11 July 2017: Climate change in pictures – Yale-NUS College hosts renowned environmental photographer James Delano

By Melissa Wang | Images provided by Tom White

Between 3 to 8 March this year, Yale-NUS College hosted renowned environmental photographer and curator James Delano, while he was in Singapore to lay the groundwork for a gallery exhibit. Students and faculty alike had the opportunity to have in-depth conversations with Mr Delano, and tap on his expertise.

In a true demonstration of cross-disciplinary collaboration at Yale-NUS College, Mr Delano was co-hosted by Mr Tom White, Instructor of Humanities (Documentary, Photojournalism and Visual Communication), as well as Assistant Professor of Social Sciences (Environmental Studies) Matthew Schneider-Mayerson. Student groups I’DECO and the YNC Photography Club also helped to host Mr Delano for his visit, each touching base with him for specific expertise relevant to their clubs.

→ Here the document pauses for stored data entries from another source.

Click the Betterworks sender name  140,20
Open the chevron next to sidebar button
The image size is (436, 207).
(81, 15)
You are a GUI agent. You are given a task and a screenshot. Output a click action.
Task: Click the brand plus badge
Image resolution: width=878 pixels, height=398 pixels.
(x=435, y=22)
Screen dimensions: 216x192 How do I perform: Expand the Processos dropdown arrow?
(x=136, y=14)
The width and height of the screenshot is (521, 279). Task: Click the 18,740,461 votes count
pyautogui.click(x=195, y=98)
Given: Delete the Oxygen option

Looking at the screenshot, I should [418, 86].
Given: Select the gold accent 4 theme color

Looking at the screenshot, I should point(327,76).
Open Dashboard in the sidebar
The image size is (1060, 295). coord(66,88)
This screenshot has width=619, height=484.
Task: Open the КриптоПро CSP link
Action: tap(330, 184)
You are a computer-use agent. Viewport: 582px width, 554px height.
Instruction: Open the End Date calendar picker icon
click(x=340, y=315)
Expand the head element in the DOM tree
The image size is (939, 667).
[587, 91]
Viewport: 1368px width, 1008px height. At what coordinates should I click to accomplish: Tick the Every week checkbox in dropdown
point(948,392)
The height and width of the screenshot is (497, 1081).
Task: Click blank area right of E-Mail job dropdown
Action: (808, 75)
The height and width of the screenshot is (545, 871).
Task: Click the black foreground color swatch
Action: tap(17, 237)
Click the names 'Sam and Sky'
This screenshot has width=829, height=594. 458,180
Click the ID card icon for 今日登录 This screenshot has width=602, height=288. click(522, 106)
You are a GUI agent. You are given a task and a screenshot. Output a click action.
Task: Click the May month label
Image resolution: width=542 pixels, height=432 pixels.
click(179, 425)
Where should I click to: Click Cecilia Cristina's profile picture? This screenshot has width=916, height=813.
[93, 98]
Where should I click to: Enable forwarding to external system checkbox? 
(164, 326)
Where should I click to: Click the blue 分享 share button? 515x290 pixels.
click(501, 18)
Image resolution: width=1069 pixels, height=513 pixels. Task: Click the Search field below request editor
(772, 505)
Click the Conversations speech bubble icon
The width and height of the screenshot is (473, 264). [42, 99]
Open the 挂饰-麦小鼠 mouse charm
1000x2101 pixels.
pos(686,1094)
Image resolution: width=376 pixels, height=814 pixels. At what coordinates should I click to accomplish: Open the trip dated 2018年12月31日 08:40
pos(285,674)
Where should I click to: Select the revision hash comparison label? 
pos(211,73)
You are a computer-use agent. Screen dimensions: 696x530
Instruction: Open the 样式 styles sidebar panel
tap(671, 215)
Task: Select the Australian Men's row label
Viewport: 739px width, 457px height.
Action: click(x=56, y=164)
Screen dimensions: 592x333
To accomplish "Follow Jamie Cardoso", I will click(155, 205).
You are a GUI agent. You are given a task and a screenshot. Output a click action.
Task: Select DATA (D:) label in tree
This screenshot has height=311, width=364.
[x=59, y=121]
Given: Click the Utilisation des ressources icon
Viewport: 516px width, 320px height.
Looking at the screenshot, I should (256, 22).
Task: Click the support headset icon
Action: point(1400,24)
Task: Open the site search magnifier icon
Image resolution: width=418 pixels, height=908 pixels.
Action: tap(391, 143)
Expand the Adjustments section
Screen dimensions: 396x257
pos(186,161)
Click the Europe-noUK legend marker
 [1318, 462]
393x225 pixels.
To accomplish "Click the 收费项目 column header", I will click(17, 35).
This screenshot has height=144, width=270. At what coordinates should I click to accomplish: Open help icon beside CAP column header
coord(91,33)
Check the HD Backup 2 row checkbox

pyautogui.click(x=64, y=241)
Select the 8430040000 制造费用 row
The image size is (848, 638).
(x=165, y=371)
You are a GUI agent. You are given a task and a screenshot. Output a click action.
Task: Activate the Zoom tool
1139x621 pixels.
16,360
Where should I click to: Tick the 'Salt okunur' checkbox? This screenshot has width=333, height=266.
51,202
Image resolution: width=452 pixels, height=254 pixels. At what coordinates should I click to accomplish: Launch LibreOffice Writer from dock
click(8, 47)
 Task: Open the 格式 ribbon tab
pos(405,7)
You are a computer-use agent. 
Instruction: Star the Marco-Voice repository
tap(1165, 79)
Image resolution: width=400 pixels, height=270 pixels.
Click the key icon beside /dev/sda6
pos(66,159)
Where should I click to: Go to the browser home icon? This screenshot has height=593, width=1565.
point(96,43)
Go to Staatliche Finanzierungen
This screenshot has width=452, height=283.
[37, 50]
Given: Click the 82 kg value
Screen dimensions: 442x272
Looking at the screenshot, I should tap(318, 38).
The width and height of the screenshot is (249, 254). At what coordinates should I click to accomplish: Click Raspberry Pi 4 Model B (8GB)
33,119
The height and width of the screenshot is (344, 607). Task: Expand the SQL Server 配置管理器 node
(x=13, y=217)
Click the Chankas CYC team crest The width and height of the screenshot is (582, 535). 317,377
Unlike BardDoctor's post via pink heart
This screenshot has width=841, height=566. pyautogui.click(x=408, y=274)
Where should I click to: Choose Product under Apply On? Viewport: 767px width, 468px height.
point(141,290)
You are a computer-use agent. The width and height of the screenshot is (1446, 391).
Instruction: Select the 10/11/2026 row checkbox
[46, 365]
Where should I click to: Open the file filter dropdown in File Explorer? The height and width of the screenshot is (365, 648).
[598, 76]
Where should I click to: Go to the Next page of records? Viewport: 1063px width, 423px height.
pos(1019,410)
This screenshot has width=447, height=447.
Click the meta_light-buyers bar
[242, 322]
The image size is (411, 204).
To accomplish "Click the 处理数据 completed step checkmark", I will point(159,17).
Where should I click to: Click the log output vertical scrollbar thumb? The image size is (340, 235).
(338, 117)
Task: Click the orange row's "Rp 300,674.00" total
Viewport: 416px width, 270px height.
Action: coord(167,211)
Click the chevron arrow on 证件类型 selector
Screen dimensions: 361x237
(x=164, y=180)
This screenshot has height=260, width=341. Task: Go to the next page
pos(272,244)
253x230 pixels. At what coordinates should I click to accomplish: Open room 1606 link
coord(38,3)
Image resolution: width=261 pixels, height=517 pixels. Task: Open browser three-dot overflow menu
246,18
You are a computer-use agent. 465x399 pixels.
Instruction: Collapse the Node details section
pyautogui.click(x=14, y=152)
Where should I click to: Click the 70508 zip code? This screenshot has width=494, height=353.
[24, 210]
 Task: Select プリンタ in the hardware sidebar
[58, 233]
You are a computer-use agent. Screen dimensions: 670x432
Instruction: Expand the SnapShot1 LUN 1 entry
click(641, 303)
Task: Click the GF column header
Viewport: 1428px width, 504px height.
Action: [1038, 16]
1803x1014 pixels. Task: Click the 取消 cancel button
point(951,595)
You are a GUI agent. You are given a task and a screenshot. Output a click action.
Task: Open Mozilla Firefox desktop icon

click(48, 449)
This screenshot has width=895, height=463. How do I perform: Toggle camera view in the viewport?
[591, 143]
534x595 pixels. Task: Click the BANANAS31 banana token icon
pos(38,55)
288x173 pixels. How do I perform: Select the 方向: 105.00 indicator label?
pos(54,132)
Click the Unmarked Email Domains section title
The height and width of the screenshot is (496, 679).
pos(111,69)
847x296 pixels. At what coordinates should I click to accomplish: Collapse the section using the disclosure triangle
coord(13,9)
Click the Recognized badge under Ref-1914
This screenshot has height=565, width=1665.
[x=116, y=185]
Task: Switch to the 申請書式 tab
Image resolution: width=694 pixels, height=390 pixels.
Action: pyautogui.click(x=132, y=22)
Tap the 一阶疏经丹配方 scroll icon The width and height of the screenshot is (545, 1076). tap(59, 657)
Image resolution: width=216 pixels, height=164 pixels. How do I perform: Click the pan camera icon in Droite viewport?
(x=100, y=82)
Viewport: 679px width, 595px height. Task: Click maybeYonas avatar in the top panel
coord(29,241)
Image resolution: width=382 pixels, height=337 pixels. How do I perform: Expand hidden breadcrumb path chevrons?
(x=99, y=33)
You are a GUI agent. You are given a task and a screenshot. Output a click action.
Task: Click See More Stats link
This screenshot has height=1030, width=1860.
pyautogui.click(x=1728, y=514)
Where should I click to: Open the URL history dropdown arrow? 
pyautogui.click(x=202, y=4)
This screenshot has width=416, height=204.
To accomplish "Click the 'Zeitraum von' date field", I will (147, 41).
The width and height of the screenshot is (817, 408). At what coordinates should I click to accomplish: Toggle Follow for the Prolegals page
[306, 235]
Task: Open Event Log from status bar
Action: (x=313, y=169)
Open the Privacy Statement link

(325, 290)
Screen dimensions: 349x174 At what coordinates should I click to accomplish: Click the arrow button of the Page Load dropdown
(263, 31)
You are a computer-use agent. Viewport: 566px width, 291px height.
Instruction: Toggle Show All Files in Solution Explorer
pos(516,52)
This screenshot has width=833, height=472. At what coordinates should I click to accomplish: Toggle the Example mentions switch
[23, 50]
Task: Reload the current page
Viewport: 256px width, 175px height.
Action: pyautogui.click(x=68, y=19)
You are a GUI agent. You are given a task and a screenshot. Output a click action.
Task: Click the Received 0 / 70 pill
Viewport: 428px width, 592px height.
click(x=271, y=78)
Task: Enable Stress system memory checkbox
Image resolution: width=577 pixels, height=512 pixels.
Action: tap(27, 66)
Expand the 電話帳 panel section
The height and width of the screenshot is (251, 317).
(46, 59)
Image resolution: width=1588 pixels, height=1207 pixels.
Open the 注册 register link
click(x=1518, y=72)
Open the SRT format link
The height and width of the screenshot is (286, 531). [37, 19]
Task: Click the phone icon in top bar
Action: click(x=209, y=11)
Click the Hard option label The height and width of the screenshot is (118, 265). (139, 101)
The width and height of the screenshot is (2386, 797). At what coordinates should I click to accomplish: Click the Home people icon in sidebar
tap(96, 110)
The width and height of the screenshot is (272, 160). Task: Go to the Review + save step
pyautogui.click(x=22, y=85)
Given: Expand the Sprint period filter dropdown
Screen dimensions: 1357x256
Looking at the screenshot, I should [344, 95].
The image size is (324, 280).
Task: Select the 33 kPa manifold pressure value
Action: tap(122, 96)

Based in Japan, Mr Delano is a world-renowned photographer and author of four photobooks, including Empire: Impressions from China and Black Tsunami: Japan 2011. Mr Delano is also well-known as the organiser of the popular Instagram feed EverydayClimateChange, which combines breathtaking photography and succinct narratives to bring the drama and urgency of climate change to a twenty-first century medium. It curates vivid images from all seven continents and has nearly 90,000 followers. His documentary photography focuses on humanity’s strained relationship with the environment as well as the ecological consequences of rapid development in East Asia, now spreading to equatorial Africa and the Amazon, including violations of indigenous land and human rights.

During his visit, Mr Delano conducted a photojournalism masterclass, where he shared his experience and advice on developing a portfolio and working on projects with a focus on environmental activism. The participants had the chance to work on a photo essay and received guidance and feedback on their projects, from the conception of ideas, down to production and editing.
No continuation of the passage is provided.